(Beginning of Dataset extract)
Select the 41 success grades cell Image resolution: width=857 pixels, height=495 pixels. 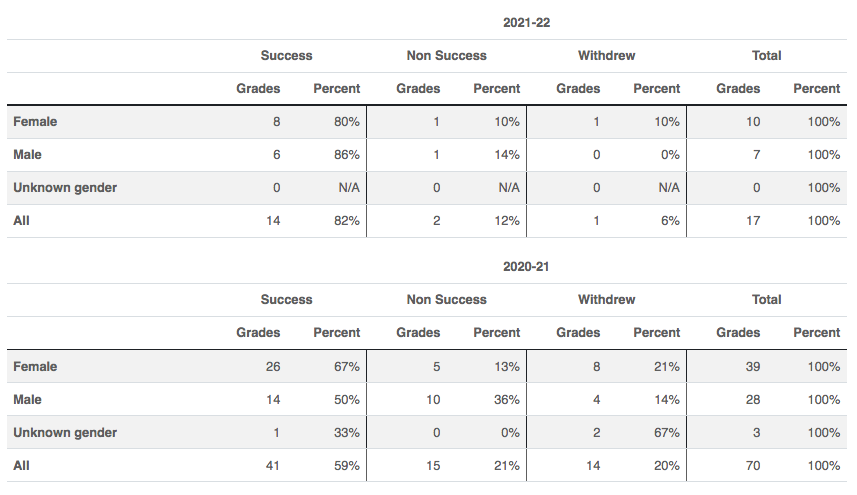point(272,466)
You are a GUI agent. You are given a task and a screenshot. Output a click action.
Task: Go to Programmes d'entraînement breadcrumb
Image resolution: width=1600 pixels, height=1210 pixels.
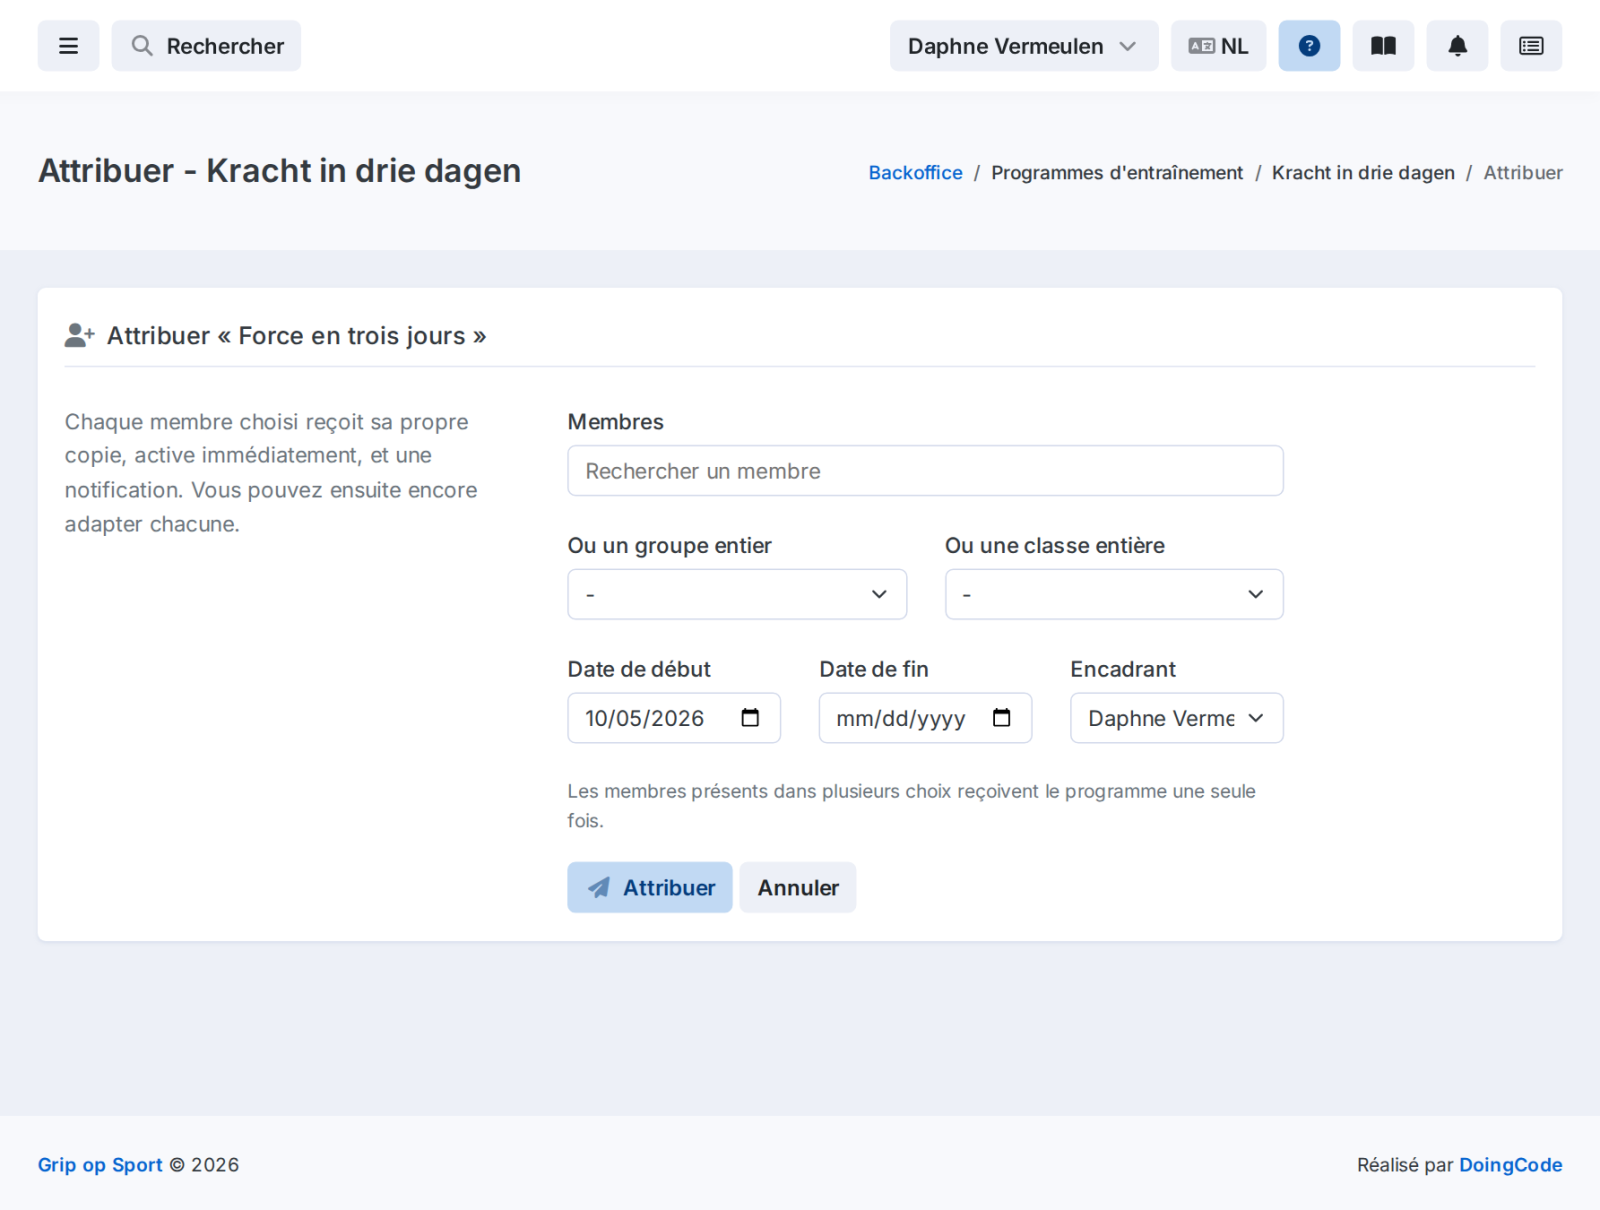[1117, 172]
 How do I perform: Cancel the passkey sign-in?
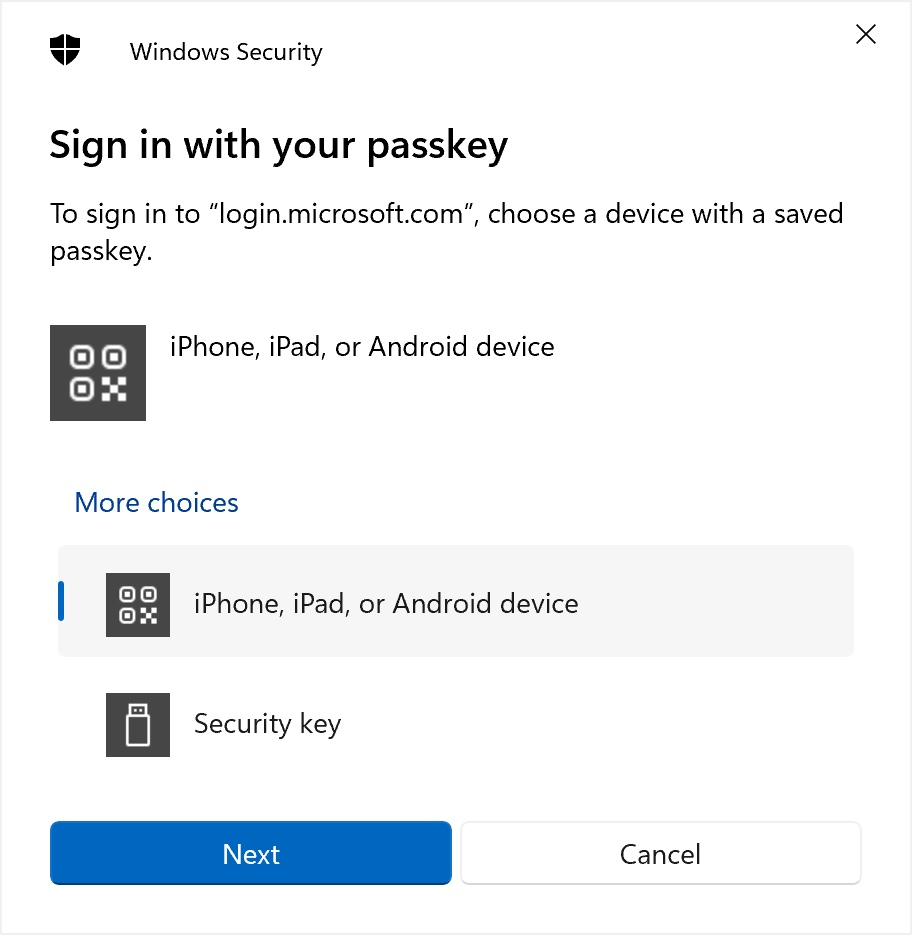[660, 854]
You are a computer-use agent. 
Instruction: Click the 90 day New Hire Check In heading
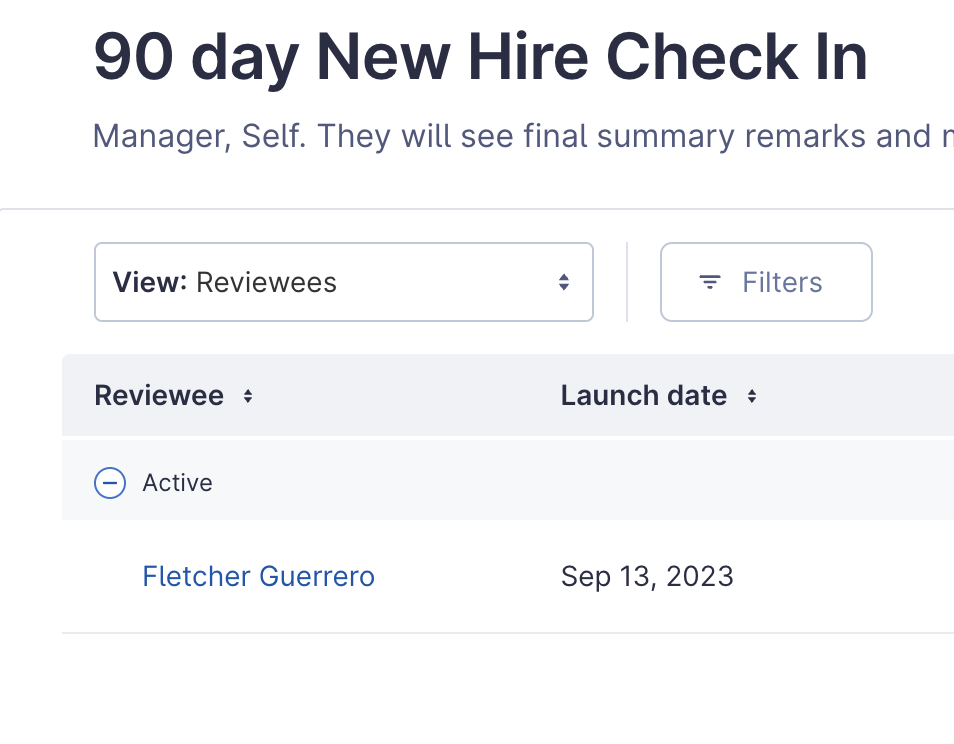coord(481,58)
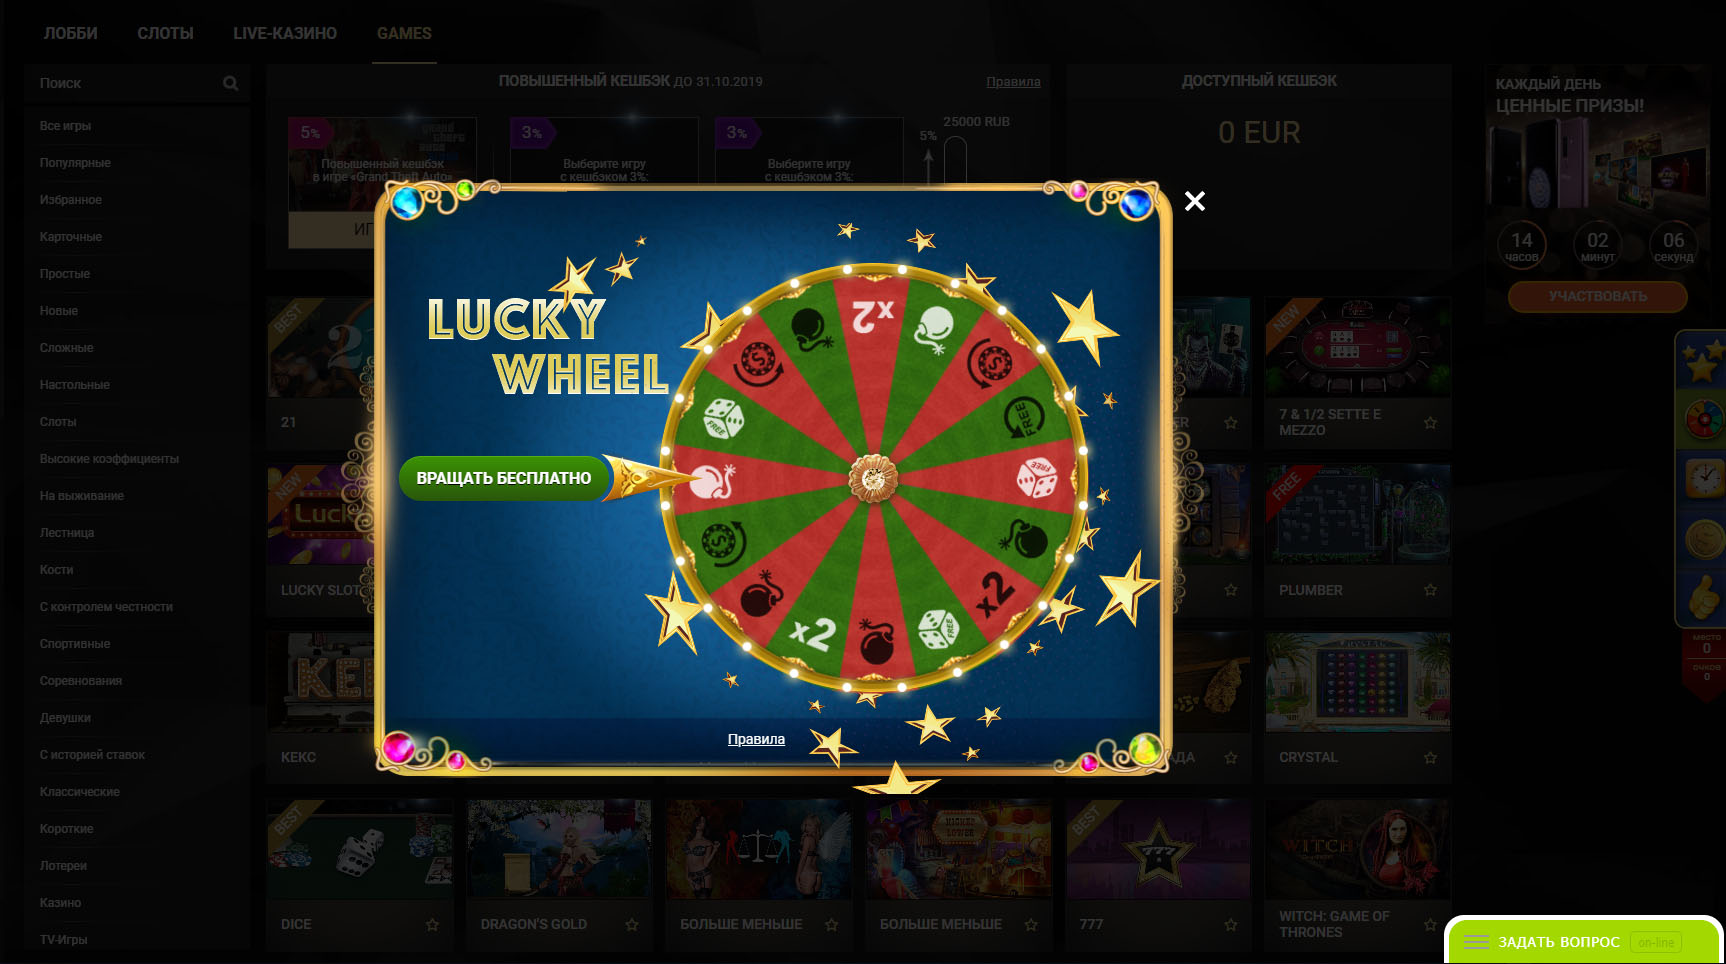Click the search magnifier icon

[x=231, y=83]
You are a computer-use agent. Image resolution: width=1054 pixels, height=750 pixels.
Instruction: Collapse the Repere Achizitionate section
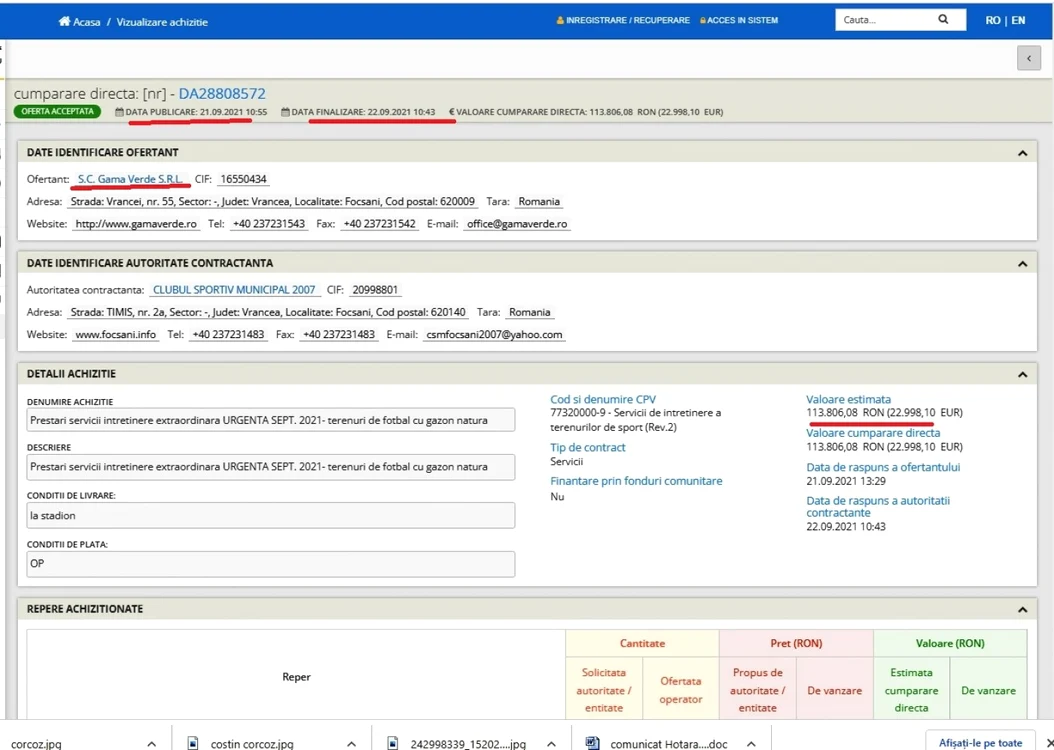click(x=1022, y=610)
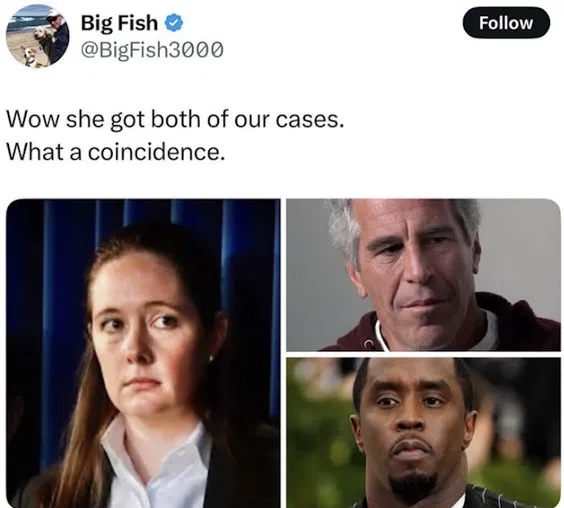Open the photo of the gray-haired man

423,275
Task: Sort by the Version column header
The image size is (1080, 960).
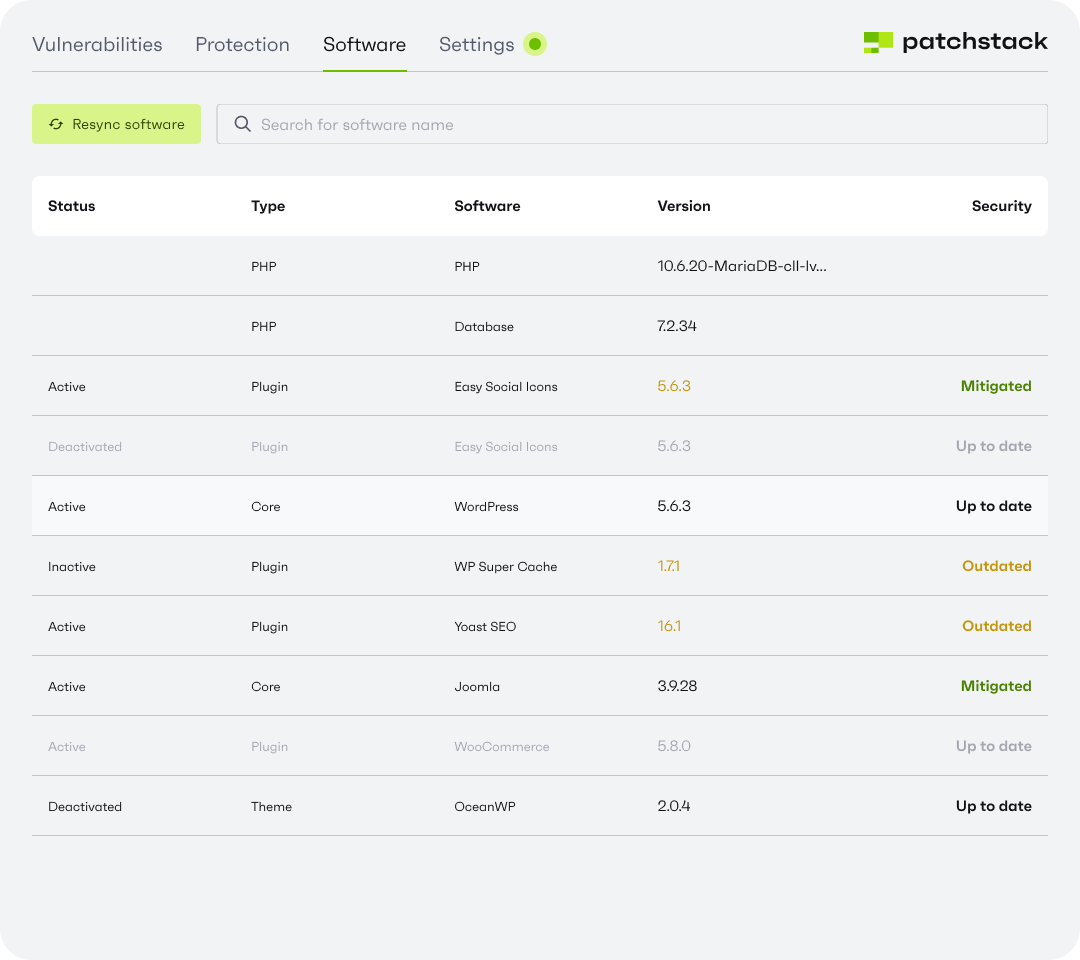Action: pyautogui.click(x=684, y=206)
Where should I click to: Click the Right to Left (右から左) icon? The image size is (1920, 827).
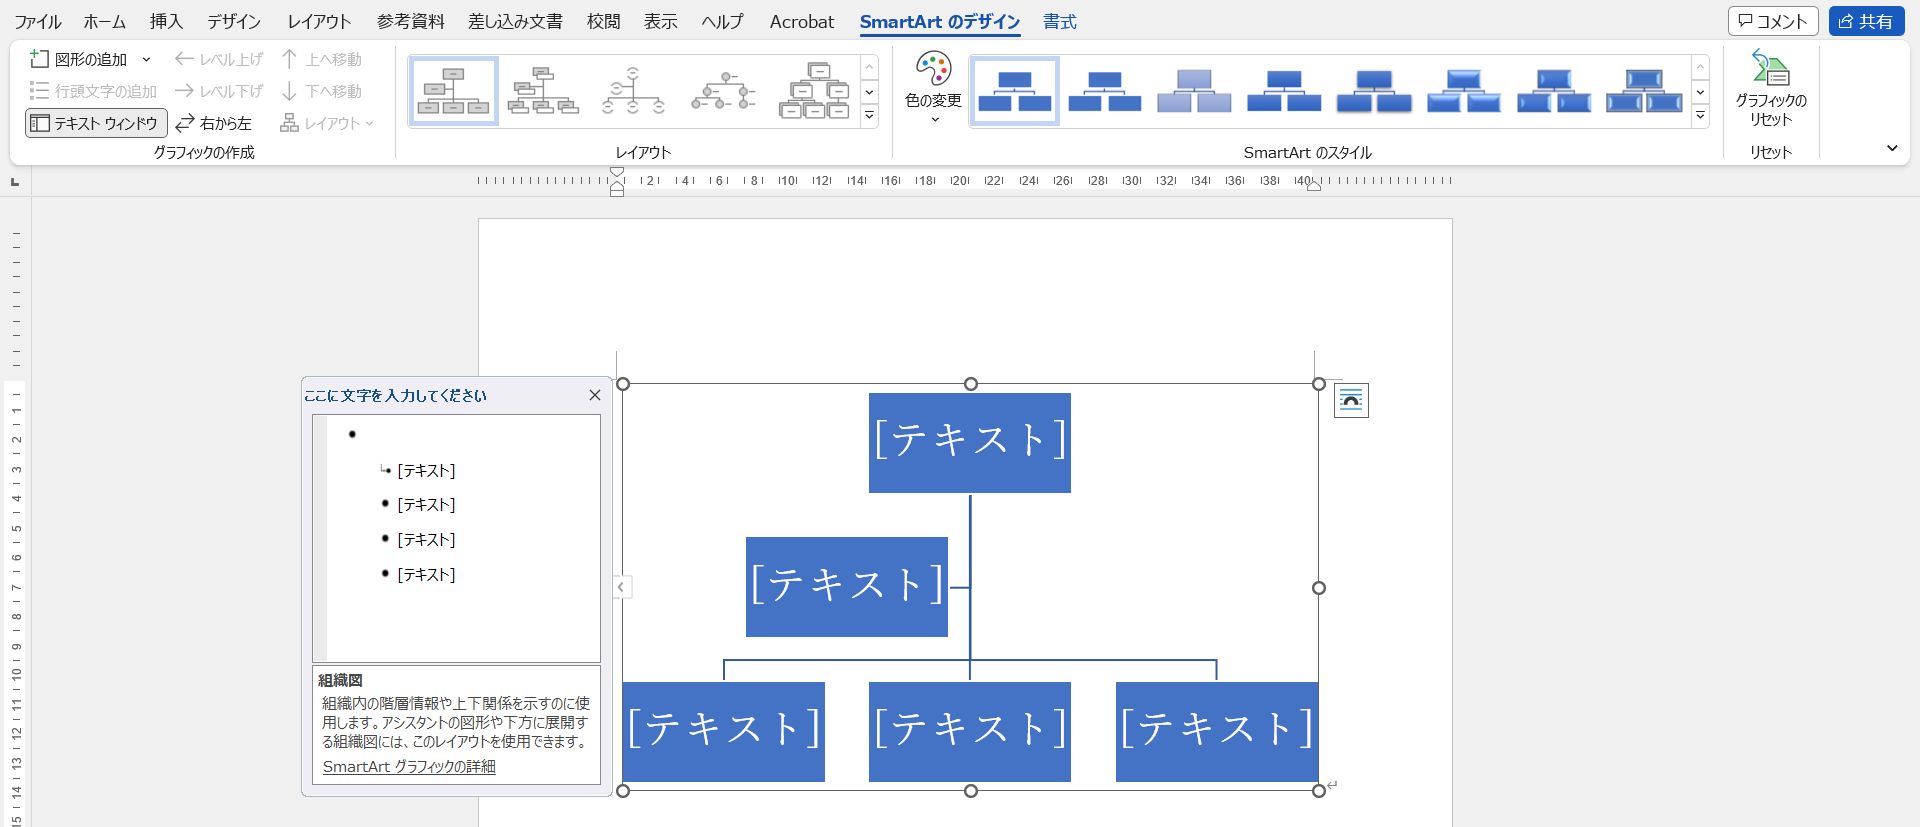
(End of Dataset extract)
Task objective: With pictures omitted, restate word for word every line above from the one containing "Instruction: Collapse the" to the end of the entries.

Result:
Instruction: Collapse the Repere Achizitionate section
click(x=1022, y=610)
Open the photo of the gray-haired man

423,275
Task: Sort by the Version column header
The image size is (1080, 960).
Action: pyautogui.click(x=684, y=206)
Where should I click to: Click the Right to Left (右から左) icon? The image size is (1920, 827).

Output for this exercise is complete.